When to file a return even if not required

Just because you are not legally required to file a tax return, that doesn’t mean that you shouldn’t. You should file if one of the following applies.

  • Income tax was withheld from your pay
  • You made estimated tax payments for the year
  • You had any part of a tax overpayment for last year applied to this year’s estimated tax
  • Qualified for the earned income tax credit
  • Qualified for the child tax credit
  • Eligible for the refundable American opportunity education credit

What happens if you don’t file a return?

What happens if you fail to report income this year? You won’t get arrested. The IRS doesn’t have any tax police out looking for nonfilers. But, eventually, bad things will likely happen and get worse over time.

Sooner or later, the IRS will probably discover you should have filed a return. This usually happens because third parties reported to the IRS payments they made to you.  This could be any of the following:

  • Salary an employer reports on Form W-2,
  • Income you earned as an independent contractor reported by your clients on Form 1099-MISC, or
  • Interest income reported by a bank or other financial institution on Form 1099-INT

IRS computers will check and see if you reported this income on your timely filed tax return. If there is no return on file, the IRS will send you a notice called Notice CP 59, First Notice Request for Your Tax Return.

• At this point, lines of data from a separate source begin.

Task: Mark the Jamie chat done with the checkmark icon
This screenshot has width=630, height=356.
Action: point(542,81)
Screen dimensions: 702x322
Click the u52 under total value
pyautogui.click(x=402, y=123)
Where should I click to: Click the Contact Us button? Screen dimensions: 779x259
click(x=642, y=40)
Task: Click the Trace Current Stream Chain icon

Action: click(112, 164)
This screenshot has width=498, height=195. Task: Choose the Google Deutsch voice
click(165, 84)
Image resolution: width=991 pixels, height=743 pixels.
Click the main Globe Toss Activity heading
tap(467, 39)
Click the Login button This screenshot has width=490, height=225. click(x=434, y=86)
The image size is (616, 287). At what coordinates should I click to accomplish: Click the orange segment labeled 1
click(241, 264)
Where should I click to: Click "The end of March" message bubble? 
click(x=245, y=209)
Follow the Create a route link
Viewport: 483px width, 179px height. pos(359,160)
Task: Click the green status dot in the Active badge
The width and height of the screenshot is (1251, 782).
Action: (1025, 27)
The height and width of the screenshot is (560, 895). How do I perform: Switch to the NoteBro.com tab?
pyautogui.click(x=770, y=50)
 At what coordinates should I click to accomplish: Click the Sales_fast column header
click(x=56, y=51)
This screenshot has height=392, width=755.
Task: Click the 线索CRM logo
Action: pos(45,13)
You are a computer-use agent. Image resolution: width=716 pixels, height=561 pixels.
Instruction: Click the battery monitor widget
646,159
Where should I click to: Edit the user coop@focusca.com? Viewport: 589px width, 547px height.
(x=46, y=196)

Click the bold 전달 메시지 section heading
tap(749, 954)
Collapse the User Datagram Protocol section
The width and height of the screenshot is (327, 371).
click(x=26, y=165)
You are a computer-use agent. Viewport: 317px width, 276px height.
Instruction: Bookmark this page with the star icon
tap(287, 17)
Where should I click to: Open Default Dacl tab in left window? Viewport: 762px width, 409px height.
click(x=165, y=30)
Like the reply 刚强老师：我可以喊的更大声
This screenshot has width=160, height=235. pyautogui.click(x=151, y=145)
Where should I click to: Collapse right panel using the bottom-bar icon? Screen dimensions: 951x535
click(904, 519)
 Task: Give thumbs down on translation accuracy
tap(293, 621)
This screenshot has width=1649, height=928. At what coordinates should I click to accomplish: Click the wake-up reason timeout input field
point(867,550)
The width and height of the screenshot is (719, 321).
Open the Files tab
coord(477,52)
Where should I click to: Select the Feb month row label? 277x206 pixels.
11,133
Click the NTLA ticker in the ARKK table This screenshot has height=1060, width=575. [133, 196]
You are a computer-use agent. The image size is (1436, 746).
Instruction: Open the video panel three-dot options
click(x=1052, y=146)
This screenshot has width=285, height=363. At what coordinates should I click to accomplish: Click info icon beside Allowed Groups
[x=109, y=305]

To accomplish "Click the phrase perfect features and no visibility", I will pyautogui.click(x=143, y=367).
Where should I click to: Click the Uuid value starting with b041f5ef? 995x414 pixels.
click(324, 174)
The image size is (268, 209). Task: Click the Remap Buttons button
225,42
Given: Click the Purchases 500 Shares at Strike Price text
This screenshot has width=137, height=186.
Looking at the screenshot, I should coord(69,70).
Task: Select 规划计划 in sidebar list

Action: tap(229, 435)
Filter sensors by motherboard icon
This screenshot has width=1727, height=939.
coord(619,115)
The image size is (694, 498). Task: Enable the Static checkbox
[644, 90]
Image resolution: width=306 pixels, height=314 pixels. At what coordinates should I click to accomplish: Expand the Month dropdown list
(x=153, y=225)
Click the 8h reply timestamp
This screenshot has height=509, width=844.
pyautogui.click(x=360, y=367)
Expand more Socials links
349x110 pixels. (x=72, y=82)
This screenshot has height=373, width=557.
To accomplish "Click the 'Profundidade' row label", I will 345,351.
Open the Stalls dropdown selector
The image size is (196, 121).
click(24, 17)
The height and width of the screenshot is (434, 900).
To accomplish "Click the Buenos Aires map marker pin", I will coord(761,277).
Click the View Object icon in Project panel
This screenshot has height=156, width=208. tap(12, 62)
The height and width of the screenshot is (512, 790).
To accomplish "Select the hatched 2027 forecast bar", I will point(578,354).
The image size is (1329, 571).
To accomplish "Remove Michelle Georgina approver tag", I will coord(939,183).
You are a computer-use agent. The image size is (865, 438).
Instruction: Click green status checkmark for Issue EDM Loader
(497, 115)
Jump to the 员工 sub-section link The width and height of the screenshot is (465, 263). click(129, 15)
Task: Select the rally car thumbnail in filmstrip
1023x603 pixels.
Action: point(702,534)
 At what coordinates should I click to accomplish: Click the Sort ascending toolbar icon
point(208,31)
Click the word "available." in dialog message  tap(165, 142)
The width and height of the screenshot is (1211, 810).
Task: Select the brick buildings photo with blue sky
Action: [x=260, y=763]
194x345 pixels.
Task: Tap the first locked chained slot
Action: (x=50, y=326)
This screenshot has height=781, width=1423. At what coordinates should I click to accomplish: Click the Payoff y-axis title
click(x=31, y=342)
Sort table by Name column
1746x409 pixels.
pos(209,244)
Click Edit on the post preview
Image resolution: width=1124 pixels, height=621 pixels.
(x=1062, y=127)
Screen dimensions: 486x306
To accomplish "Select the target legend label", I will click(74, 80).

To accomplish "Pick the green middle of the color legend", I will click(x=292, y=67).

This form demands that you file a tax return and pay any tax due. In addition to the taxes you should have paid, you’ll owe interest and penalties. These can be severe–as much as 25 percent of your unpaid taxes.

About the author

Stephen Fishman

Stephen Fishman is a self-employed tax expert who has dedicated his career as an attorney and author to writing useful, authoritative and recognized guides on taxes and business law for entrepreneurs, independent contractors, freelancers and other self-employed people.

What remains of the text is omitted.